The tropical circulation change under global warming arises great attention around the world in recent decades. It has a close relationship with the tropical precipitation change, and the uncertainty in its projection is one of the difficulties in climate projection.
A special review by Prof. HUANG Gang from the Institute of Atmospheric Physics (IAP) of the Chinese Academy of Sciences and Prof. MA Jian from Shanghai Ocean University, along with their collaborators, described the climate change-induced responses of the tropical atmospheric circulation and their impacts on the hydrological cycle.
Published in Annual Review of Earth and Planetary Sciences, the review also depicted theoretically predicted changes and diagnosed physical mechanisms for observational and model-projected trends in large-scale and regional climate.
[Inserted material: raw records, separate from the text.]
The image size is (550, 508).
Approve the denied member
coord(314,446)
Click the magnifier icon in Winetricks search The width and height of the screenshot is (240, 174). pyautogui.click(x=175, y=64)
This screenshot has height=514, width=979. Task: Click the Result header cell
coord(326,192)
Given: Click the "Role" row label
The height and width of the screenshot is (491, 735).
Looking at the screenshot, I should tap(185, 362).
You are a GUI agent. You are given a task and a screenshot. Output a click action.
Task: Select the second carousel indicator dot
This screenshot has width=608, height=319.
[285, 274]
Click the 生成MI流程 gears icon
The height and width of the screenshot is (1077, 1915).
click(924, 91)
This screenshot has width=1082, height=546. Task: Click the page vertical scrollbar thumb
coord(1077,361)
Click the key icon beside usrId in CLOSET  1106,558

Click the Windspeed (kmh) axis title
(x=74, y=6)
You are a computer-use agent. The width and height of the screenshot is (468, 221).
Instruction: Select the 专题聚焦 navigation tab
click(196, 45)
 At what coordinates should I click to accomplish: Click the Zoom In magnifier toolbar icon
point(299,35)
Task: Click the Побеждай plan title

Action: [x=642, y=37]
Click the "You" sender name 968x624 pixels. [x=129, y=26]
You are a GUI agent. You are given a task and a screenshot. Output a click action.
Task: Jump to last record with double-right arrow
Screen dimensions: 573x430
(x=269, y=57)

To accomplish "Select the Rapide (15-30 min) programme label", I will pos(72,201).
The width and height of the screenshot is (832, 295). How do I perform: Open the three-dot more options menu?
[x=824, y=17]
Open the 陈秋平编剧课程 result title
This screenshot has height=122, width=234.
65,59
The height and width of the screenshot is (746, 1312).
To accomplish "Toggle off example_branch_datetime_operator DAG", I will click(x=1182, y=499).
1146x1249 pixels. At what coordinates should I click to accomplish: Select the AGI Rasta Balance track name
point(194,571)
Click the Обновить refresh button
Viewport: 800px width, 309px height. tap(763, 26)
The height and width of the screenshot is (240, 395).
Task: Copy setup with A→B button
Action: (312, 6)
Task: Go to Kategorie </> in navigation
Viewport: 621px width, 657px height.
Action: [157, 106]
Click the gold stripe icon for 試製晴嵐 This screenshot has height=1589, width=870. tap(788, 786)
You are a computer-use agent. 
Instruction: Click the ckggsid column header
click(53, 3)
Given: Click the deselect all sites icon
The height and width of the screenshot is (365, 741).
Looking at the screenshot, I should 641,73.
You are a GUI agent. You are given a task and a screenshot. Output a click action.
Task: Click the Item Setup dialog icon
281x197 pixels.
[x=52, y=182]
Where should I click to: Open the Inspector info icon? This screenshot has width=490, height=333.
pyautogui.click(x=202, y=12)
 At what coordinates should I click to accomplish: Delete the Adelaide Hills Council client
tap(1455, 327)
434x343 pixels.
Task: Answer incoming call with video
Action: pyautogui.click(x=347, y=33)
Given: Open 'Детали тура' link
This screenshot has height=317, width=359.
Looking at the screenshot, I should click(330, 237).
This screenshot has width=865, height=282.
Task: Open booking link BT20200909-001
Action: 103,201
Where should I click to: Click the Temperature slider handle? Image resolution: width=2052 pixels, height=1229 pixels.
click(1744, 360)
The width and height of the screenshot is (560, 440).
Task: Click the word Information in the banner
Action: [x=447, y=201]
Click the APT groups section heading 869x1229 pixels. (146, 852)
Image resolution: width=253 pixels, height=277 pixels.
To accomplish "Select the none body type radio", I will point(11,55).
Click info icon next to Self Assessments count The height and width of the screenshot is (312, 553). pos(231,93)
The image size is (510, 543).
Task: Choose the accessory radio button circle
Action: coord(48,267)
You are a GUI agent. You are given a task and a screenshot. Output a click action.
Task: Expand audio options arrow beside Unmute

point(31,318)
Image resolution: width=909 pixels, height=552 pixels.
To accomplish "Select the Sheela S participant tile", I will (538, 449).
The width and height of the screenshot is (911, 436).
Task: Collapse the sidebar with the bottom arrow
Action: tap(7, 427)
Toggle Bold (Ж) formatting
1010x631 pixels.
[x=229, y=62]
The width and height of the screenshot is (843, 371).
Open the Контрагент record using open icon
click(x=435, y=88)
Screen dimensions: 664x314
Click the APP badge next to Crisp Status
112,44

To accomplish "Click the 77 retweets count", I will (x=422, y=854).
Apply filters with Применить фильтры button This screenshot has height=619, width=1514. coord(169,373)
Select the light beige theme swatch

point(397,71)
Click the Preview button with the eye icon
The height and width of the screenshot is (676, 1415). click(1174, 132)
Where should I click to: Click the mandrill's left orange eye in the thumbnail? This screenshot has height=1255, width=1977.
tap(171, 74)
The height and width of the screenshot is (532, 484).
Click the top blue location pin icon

Multimodel ensemble and long-term mean of the sea surface temperature and precipitation in the Pacific intertropical convergence zone. The patterns show the deviations from the tropical Pacific (30°S-30°N, 120°E-80°W) mean. (Image by MA Jian et al.)
For the large-scale circulation, the tropical circulation slows down with moisture and stratification changes, connecting to a poleward expansion of the Hadley cells and a shift of the intertropical convergence zone.
Redistributions of regional precipitation consist of thermodynamic and dynamical components, including a strong offset between moisture increase and circulation weakening throughout the tropics.
This allows other dynamical processes to dominate local circulation changes, such as a surface warming pattern effect over oceans and multiple mechanisms over land.
To improve reliability in climate projections, scientists suggested that more fundamental understandings of pattern formation, circulation change, and the balance of various processes redistributing land rainfall were needed.